[Stored records]
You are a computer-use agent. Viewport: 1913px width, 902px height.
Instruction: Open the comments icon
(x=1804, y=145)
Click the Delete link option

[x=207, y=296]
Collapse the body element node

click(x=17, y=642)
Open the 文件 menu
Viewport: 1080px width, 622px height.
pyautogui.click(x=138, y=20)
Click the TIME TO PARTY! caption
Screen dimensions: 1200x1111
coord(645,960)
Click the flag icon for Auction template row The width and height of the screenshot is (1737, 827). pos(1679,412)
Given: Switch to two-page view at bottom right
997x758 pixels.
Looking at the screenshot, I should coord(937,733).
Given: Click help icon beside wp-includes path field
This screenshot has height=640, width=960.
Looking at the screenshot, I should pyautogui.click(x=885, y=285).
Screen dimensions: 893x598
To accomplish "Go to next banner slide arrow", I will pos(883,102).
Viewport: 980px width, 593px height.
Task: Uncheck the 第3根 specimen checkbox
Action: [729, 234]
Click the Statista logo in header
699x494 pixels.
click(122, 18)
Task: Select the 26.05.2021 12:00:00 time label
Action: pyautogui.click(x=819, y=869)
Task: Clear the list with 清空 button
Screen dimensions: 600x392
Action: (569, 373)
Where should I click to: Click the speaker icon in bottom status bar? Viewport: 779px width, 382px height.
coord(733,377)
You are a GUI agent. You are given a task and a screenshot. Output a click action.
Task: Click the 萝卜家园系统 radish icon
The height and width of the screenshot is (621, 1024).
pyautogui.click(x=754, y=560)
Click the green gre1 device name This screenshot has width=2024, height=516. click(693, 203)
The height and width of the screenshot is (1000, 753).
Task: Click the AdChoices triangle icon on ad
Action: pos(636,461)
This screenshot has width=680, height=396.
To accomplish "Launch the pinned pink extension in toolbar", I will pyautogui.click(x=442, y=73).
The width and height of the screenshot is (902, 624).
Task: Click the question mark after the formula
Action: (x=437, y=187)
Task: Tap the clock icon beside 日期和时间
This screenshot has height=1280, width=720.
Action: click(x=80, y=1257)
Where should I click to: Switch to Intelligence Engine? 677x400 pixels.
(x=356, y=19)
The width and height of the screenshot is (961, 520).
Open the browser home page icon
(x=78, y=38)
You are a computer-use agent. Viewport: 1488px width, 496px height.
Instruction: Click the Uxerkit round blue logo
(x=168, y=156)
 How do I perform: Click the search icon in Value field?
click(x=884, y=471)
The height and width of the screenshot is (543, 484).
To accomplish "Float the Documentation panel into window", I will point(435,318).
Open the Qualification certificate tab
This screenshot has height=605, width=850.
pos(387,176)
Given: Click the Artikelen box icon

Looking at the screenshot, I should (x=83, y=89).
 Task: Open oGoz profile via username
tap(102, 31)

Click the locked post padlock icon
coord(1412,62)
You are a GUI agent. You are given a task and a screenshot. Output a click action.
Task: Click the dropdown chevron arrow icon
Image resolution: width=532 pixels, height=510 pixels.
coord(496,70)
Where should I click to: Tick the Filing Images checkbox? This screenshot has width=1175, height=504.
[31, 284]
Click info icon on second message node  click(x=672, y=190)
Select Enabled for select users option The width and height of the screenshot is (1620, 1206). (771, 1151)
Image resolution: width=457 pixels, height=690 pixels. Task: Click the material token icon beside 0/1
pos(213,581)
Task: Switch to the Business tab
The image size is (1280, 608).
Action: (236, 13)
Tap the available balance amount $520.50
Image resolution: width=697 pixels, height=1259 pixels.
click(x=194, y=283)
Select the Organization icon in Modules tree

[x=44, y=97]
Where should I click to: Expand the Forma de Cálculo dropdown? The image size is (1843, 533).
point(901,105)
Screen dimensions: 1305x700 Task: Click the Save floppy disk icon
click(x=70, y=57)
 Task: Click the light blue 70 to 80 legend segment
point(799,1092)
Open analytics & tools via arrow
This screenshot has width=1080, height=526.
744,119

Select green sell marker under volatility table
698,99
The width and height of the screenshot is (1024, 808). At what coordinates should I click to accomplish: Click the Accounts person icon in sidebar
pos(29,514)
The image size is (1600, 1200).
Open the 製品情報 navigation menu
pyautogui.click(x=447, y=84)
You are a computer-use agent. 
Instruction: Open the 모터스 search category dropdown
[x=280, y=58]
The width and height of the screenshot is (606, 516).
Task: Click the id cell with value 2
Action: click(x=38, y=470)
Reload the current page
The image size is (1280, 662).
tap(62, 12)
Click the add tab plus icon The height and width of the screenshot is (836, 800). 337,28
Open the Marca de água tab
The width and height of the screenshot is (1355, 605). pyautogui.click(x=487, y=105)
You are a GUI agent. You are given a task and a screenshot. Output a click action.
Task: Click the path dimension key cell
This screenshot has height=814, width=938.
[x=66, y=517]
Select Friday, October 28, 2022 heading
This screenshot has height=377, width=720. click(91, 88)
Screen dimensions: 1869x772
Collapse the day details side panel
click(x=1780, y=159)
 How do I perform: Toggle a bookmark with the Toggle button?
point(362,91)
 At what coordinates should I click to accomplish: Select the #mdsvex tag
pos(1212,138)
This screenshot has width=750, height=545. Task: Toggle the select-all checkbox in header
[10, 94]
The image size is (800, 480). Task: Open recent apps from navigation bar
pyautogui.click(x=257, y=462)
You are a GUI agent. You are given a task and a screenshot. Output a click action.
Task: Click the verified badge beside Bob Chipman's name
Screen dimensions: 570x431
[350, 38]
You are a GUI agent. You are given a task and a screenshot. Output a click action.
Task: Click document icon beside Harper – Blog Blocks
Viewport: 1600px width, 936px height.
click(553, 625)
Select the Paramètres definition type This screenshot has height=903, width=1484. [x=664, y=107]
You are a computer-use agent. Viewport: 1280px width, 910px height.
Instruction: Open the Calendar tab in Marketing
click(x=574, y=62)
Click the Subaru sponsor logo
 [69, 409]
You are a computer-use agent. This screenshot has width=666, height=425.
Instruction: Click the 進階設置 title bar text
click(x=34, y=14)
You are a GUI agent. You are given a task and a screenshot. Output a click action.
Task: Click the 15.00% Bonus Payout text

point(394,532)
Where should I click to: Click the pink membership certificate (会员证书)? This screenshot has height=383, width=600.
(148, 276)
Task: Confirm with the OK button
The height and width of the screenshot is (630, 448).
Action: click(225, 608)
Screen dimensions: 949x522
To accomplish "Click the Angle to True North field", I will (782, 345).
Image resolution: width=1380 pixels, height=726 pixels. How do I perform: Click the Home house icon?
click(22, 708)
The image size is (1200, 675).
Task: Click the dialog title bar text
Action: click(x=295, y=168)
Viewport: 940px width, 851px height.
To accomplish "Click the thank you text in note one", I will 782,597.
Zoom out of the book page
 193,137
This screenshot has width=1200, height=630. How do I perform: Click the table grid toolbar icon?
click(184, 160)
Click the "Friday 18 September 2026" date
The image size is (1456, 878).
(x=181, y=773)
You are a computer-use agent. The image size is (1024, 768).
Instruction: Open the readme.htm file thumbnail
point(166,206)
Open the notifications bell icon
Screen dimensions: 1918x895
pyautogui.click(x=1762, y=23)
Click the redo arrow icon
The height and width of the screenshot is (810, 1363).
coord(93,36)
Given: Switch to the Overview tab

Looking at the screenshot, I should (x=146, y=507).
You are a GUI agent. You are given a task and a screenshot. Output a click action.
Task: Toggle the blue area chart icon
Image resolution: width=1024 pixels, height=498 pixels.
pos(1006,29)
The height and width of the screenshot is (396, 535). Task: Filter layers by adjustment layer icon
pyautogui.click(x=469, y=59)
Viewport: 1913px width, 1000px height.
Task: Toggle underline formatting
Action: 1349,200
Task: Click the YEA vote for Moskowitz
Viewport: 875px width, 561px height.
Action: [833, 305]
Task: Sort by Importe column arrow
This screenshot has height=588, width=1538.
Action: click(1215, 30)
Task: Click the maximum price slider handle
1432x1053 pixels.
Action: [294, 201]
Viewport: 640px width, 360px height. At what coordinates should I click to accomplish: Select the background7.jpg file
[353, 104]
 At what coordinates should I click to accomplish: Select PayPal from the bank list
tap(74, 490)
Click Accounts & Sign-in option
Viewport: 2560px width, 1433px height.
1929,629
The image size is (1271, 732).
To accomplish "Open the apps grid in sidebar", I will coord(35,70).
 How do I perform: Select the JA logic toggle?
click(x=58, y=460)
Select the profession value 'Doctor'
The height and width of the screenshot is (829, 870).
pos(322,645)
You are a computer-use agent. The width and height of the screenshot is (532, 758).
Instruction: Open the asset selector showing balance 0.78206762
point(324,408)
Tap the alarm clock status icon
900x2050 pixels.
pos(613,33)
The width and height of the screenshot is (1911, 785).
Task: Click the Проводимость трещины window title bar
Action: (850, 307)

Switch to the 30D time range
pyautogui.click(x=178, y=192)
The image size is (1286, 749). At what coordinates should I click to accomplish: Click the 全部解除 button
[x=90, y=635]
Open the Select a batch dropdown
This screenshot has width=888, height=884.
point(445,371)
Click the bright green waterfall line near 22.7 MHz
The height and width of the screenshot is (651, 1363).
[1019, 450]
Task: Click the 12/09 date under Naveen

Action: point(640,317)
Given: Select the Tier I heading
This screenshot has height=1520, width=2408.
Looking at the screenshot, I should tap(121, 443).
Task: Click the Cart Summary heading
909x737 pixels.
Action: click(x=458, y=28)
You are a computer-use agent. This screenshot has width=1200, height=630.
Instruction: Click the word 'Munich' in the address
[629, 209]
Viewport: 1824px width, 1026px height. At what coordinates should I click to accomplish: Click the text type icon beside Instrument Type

◆ **Problem description**
For each line above that includes "type", copy the line.

◆ **Solved exercise**
Select the Paramètres definition type This screenshot has height=903, width=1484. [x=664, y=107]
Viewport: 1824px width, 1026px height. At what coordinates should I click to accomplish: Click the text type icon beside Instrument Type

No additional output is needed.